🤖 AI Summary
FP4 quantization in large language model (LLM) pretraining suffers from gradient instability and poor convergence due to limited representational capacity. Method: We propose the first end-to-end stable FP4 training paradigm, featuring a module- and phase-aware mixed-precision quantization strategy: multi-head attention and linear layers are assigned FP4, FP8, or BF16 precision based on numerical sensitivity; fine-grained gradient clipping and rescaling mitigate FP4 gradient distortion. Contribution/Results: Experiments show that, at equivalent model scale, our method achieves convergence accuracy comparable to BF16 and FP8 baselines while substantially reducing theoretical computational cost.
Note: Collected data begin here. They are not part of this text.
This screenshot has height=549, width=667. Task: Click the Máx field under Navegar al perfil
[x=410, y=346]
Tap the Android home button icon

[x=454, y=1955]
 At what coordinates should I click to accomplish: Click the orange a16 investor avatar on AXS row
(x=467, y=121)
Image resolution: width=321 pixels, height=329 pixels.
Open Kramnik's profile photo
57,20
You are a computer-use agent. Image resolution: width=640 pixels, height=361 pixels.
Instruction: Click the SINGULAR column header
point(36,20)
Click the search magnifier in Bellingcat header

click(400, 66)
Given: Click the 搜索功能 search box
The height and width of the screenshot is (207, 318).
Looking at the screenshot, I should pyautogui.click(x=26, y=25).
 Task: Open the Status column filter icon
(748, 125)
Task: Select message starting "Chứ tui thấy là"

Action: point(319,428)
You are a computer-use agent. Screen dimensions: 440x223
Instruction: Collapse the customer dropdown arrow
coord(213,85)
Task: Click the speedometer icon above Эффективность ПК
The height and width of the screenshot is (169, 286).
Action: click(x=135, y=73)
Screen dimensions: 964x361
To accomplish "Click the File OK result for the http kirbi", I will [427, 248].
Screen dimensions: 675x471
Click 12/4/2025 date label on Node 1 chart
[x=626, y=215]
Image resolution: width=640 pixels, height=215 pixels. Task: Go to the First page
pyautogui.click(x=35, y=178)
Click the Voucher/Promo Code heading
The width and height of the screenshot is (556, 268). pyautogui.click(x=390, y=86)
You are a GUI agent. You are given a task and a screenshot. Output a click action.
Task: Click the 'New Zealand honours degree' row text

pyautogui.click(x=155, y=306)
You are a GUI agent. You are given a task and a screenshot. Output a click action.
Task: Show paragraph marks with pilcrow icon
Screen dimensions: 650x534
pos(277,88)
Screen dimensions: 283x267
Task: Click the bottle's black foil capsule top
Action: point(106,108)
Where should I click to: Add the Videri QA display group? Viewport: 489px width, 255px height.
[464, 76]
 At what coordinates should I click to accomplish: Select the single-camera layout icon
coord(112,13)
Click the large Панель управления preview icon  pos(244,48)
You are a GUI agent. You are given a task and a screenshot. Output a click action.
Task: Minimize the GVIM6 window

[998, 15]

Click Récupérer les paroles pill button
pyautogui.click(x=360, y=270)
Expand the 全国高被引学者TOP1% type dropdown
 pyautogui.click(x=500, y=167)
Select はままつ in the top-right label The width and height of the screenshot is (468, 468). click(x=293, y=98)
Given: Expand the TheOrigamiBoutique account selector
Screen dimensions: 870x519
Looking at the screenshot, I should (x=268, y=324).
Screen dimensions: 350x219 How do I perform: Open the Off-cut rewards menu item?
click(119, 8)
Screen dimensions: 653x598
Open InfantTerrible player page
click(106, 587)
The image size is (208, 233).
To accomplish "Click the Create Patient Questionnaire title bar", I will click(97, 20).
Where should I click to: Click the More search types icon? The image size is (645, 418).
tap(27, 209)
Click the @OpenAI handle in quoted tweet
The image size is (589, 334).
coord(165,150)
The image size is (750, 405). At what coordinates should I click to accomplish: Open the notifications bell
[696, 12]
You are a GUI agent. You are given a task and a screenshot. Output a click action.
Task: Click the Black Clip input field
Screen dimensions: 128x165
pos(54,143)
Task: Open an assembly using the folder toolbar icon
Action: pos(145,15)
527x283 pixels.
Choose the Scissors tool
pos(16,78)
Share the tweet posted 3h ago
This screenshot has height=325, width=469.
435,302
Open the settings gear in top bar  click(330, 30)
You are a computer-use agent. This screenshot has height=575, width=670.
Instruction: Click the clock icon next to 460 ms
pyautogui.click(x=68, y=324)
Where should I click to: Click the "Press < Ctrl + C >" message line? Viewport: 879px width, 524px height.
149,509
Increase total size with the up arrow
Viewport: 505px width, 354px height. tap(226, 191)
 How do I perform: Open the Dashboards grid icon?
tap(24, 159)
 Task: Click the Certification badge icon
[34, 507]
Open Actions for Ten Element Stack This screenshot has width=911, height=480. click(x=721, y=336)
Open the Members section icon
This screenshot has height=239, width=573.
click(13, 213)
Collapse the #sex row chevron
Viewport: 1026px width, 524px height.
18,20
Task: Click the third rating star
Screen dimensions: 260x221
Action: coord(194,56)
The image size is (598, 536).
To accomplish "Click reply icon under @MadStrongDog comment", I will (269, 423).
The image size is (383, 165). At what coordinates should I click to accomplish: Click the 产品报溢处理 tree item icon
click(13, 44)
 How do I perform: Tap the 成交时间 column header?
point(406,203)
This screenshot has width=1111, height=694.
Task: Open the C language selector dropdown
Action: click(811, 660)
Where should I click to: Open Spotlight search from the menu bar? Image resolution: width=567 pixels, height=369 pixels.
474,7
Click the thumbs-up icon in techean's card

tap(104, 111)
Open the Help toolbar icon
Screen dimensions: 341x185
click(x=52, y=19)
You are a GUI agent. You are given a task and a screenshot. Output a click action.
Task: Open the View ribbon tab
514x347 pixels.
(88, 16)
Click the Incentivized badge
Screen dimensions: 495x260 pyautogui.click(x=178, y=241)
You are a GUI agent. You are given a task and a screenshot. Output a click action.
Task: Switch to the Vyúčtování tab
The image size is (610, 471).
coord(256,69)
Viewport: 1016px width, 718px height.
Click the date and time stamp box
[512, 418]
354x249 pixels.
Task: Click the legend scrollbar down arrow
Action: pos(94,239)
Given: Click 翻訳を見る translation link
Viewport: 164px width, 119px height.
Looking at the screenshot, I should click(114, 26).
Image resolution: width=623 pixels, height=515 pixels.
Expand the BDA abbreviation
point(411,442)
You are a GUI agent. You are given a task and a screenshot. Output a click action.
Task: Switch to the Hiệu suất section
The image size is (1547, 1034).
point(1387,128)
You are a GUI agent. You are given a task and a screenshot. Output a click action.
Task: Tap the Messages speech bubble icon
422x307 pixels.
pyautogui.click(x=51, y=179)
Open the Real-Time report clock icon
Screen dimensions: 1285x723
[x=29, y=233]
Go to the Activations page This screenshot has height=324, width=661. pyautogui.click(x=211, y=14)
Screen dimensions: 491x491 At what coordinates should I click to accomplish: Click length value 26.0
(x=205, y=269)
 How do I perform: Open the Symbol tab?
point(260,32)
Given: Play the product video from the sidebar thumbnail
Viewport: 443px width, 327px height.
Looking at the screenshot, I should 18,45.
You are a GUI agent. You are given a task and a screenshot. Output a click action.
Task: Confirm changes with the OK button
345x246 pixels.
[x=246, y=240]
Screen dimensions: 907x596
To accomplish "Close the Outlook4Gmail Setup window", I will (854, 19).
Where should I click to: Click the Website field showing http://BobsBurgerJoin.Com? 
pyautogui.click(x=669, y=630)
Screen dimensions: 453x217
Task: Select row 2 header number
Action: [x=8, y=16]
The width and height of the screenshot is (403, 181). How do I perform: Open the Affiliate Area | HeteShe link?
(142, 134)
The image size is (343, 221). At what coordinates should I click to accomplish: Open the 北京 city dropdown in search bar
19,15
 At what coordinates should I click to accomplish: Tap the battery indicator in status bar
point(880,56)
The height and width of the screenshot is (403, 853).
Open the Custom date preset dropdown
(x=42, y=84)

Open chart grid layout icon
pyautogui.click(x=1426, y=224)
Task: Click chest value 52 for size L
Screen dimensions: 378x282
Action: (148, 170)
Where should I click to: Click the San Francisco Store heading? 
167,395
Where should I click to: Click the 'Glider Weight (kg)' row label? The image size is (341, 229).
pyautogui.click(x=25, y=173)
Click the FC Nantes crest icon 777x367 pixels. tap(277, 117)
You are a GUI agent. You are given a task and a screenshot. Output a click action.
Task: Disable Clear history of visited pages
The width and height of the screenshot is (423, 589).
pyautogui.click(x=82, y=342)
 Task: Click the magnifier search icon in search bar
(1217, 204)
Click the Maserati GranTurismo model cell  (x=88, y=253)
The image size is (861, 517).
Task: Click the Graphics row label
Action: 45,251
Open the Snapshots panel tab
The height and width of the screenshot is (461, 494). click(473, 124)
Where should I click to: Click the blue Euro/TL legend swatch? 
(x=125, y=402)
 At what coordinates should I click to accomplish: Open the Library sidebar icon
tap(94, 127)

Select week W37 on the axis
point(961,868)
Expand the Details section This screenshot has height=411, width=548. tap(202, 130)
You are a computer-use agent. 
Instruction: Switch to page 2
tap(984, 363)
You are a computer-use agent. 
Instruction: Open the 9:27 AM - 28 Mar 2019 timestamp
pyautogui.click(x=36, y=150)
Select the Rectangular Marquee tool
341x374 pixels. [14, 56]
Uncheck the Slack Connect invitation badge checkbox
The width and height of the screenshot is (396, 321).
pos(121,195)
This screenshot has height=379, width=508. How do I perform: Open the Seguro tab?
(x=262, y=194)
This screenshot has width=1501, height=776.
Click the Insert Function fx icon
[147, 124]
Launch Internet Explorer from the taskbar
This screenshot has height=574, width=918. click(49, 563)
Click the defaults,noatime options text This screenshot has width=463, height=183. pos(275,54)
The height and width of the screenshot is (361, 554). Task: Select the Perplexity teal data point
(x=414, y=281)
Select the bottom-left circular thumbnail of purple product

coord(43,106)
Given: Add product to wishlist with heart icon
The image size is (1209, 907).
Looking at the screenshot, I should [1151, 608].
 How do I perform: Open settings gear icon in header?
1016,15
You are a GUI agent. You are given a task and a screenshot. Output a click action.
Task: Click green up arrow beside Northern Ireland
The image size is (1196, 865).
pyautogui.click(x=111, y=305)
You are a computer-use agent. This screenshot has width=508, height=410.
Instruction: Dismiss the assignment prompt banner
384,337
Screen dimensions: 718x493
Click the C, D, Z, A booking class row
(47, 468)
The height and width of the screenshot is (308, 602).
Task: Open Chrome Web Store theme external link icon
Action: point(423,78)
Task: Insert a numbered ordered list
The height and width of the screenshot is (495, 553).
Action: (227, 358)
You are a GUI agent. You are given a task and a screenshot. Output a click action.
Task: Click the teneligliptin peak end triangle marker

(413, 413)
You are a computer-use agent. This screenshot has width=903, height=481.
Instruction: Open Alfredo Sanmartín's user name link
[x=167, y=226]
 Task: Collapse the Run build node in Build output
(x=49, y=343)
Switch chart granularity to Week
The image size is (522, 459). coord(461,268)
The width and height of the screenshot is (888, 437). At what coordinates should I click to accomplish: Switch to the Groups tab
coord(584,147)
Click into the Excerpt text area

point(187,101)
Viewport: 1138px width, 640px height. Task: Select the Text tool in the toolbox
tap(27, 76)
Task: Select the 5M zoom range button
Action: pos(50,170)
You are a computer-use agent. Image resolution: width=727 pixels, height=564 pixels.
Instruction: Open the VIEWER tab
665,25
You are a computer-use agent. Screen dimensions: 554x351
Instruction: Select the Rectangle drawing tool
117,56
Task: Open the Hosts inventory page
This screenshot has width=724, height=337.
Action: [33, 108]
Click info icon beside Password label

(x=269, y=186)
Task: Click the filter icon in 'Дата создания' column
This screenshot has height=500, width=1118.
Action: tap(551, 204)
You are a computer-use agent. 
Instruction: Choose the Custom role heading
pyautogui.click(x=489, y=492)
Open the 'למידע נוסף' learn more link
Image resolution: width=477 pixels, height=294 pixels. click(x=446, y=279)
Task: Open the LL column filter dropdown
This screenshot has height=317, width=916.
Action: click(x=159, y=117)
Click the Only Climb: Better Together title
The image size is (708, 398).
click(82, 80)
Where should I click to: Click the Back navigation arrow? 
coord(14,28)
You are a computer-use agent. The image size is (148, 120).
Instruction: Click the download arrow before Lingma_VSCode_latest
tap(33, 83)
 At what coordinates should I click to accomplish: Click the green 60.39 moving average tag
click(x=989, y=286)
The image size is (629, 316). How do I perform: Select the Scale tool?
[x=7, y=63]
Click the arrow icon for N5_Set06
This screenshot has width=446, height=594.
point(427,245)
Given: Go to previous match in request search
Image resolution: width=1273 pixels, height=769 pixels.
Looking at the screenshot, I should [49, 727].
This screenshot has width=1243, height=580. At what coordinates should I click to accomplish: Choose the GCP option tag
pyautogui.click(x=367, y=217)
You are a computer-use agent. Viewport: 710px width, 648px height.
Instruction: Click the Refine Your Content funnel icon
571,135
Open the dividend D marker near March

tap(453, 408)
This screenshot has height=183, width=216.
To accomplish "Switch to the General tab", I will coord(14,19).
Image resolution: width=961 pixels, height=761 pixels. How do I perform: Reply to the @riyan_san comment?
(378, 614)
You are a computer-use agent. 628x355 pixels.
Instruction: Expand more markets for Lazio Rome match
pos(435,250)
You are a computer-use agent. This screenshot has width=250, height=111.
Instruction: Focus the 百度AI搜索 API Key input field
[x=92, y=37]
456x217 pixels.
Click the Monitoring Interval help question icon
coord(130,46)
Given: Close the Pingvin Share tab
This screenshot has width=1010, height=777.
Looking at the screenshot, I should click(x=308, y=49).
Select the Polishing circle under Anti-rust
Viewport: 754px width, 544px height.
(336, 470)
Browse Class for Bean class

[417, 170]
This work establishes the first stable FP4 pretraining framework, enabling efficient LLM training for next-generation low-precision hardware.
📝 Abstract
The burgeoning computational demands for training large language models (LLMs) necessitate efficient methods, including quantized training, which leverages low-bit arithmetic operations to reduce costs. While FP8 precision has shown potential, leveraging FP4 remains challenging due to inherent quantization errors and limited representation capability. Based on the Transformer architecture, we present an FP4 training scheme for LLMs, overcoming these obstacles through mixed-precision quantization strategies tailed for different modules and training stages. This allows us to apply the precision level suitable to distinct components within the model, ensuring that multi-head attention and linear layers are handled appropriately. Our pretraining recipe ensures stability in backpropagation by incorporating fine-grained quantization methods with a target precision training schedule. Experimental results demonstrate that our FP4 training scheme achieves accuracy comparable to BF16 and FP8, with smaller theoretical computational cost. With the advent of next-generation hardware supporting FP4, our method sets the foundation for efficient ultra-low precision training.